Exercise details
Replicate the data exactly, every line included.
+++ Records supplied +++
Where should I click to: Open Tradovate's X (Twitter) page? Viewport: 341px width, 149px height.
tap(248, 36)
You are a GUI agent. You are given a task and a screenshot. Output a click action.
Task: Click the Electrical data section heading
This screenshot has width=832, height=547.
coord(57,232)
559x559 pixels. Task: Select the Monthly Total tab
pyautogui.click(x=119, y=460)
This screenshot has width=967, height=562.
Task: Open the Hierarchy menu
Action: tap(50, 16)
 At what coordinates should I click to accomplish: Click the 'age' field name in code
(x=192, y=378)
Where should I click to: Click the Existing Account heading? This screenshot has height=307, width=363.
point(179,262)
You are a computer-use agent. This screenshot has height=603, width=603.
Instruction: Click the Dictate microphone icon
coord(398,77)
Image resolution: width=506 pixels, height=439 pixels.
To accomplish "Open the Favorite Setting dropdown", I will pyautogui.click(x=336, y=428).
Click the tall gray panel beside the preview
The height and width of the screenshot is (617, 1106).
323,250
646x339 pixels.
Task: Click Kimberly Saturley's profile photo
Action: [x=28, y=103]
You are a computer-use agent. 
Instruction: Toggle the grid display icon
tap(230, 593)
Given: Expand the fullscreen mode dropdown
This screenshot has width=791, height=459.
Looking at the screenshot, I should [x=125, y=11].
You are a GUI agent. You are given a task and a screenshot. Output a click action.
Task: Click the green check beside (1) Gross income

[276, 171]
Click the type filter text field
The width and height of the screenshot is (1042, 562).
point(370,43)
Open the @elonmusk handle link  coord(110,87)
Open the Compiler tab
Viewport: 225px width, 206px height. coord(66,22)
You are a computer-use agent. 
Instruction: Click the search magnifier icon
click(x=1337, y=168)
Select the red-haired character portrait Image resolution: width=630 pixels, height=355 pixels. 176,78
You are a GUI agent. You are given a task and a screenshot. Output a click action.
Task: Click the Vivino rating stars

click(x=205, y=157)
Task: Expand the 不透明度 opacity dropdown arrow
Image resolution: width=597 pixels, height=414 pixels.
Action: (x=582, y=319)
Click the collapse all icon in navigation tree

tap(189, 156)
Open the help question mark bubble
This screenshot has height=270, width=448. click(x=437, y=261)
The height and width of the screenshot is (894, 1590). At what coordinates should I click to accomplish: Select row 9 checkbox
+++
Answer to this problem
Where should I click to: Open Tradovate's X (Twitter) page? Viewport: 341px width, 149px height.
tap(248, 36)
You are a GUI agent. You are given a task and a screenshot. Output a click action.
Task: Click the Electrical data section heading
This screenshot has width=832, height=547.
coord(57,232)
559x559 pixels. Task: Select the Monthly Total tab
pyautogui.click(x=119, y=460)
This screenshot has width=967, height=562.
Task: Open the Hierarchy menu
Action: tap(50, 16)
 At what coordinates should I click to accomplish: Click the 'age' field name in code
(x=192, y=378)
Where should I click to: Click the Existing Account heading? This screenshot has height=307, width=363.
point(179,262)
You are a computer-use agent. This screenshot has height=603, width=603.
Instruction: Click the Dictate microphone icon
coord(398,77)
Image resolution: width=506 pixels, height=439 pixels.
To accomplish "Open the Favorite Setting dropdown", I will pyautogui.click(x=336, y=428).
Click the tall gray panel beside the preview
The height and width of the screenshot is (617, 1106).
323,250
646x339 pixels.
Task: Click Kimberly Saturley's profile photo
Action: [x=28, y=103]
You are a computer-use agent. 
Instruction: Toggle the grid display icon
tap(230, 593)
Given: Expand the fullscreen mode dropdown
This screenshot has width=791, height=459.
Looking at the screenshot, I should [x=125, y=11].
You are a GUI agent. You are given a task and a screenshot. Output a click action.
Task: Click the green check beside (1) Gross income

[276, 171]
Click the type filter text field
The width and height of the screenshot is (1042, 562).
point(370,43)
Open the @elonmusk handle link  coord(110,87)
Open the Compiler tab
Viewport: 225px width, 206px height. coord(66,22)
You are a computer-use agent. 
Instruction: Click the search magnifier icon
click(x=1337, y=168)
Select the red-haired character portrait Image resolution: width=630 pixels, height=355 pixels. 176,78
You are a GUI agent. You are given a task and a screenshot. Output a click action.
Task: Click the Vivino rating stars

click(x=205, y=157)
Task: Expand the 不透明度 opacity dropdown arrow
Image resolution: width=597 pixels, height=414 pixels.
Action: (x=582, y=319)
Click the collapse all icon in navigation tree

tap(189, 156)
Open the help question mark bubble
This screenshot has height=270, width=448. click(x=437, y=261)
The height and width of the screenshot is (894, 1590). At what coordinates should I click to accomplish: Select row 9 checkbox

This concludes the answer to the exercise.